So she was clobbered online after suggesting to ban unlimited rice because, she said, it’s bad for our health.
Let’s get one thing straight: Senator Cynthia Villar meant well. She may have said something most of us didn’t want to hear, but she didn’t say anything that isn’t true. Anything in excess is bad. Adding vegetables to our diet makes us healthier. “’Pagbawal na natin ’yang unlimited rice kasi nagkakasakit tayo gawa ng unlimited rice na ’yan; we should learn how to eat vegetables.”
Her remarks at a Senate food committee hearing should have sparked much-needed conversations about nutrition and food security at a time when we’re hooked on war, drugs, and a disappearing president. But, no, we chose to make memes out of the statement and say in so many words, how dare she!
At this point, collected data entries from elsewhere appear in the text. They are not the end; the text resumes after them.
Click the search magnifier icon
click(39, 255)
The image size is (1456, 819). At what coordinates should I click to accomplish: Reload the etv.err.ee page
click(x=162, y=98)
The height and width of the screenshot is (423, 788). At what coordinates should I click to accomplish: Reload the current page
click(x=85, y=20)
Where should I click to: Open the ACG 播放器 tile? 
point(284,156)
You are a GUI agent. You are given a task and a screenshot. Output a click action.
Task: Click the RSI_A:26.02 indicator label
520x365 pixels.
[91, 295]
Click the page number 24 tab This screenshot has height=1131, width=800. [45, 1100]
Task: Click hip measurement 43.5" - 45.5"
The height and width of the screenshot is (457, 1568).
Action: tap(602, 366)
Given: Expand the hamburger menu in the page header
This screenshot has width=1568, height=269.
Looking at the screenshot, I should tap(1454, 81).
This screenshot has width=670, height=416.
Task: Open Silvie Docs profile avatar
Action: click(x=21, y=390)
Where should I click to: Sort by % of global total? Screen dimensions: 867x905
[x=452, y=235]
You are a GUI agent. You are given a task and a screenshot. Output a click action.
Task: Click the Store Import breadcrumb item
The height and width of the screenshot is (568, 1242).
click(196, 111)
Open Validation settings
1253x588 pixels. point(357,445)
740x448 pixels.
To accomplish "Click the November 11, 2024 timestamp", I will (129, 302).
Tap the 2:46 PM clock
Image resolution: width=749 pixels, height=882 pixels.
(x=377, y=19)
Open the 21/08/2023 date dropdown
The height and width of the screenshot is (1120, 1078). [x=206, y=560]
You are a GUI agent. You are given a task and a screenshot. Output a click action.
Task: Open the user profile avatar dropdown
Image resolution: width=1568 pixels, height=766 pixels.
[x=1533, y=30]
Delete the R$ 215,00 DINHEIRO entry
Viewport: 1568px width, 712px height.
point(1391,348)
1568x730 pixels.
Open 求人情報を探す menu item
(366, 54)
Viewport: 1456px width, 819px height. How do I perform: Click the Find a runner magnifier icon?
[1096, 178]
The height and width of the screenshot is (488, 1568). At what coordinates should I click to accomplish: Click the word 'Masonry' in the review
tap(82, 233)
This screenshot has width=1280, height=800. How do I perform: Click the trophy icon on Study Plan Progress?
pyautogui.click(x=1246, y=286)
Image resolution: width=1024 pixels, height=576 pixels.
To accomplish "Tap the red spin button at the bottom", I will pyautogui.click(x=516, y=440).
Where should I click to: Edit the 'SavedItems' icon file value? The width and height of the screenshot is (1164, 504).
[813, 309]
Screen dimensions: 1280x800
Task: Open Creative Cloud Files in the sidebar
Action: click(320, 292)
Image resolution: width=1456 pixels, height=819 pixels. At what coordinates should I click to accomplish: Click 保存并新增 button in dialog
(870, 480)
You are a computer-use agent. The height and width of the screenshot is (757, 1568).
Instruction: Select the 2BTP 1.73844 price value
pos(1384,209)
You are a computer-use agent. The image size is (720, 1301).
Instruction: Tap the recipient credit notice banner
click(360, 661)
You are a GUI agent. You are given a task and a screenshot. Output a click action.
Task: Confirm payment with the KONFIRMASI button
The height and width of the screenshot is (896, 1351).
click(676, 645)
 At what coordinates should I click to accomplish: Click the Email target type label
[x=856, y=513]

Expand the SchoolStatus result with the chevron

The sad truth is, our national staple – polished and milled to perfection – gives us a false sense of nourishment. The Philippines’ increasing rice consumption indicates an imbalanced diet and reliance on carbohydrates, which is what the dominant type of imported rice in the market mostly has.
The sadder truth, however, is that Filipinos have no choice but to eat it. Most Filipinos spend on rice more than on any other food, and that is primarily because it is what is readily accessible and affordable, especially among poor communities. Wealthier countries have more diverse diets.
It is thus unrealistic for public officials to expect Filipinos to expand their diet when they have nothing else – except government-supplied rice – to begin with.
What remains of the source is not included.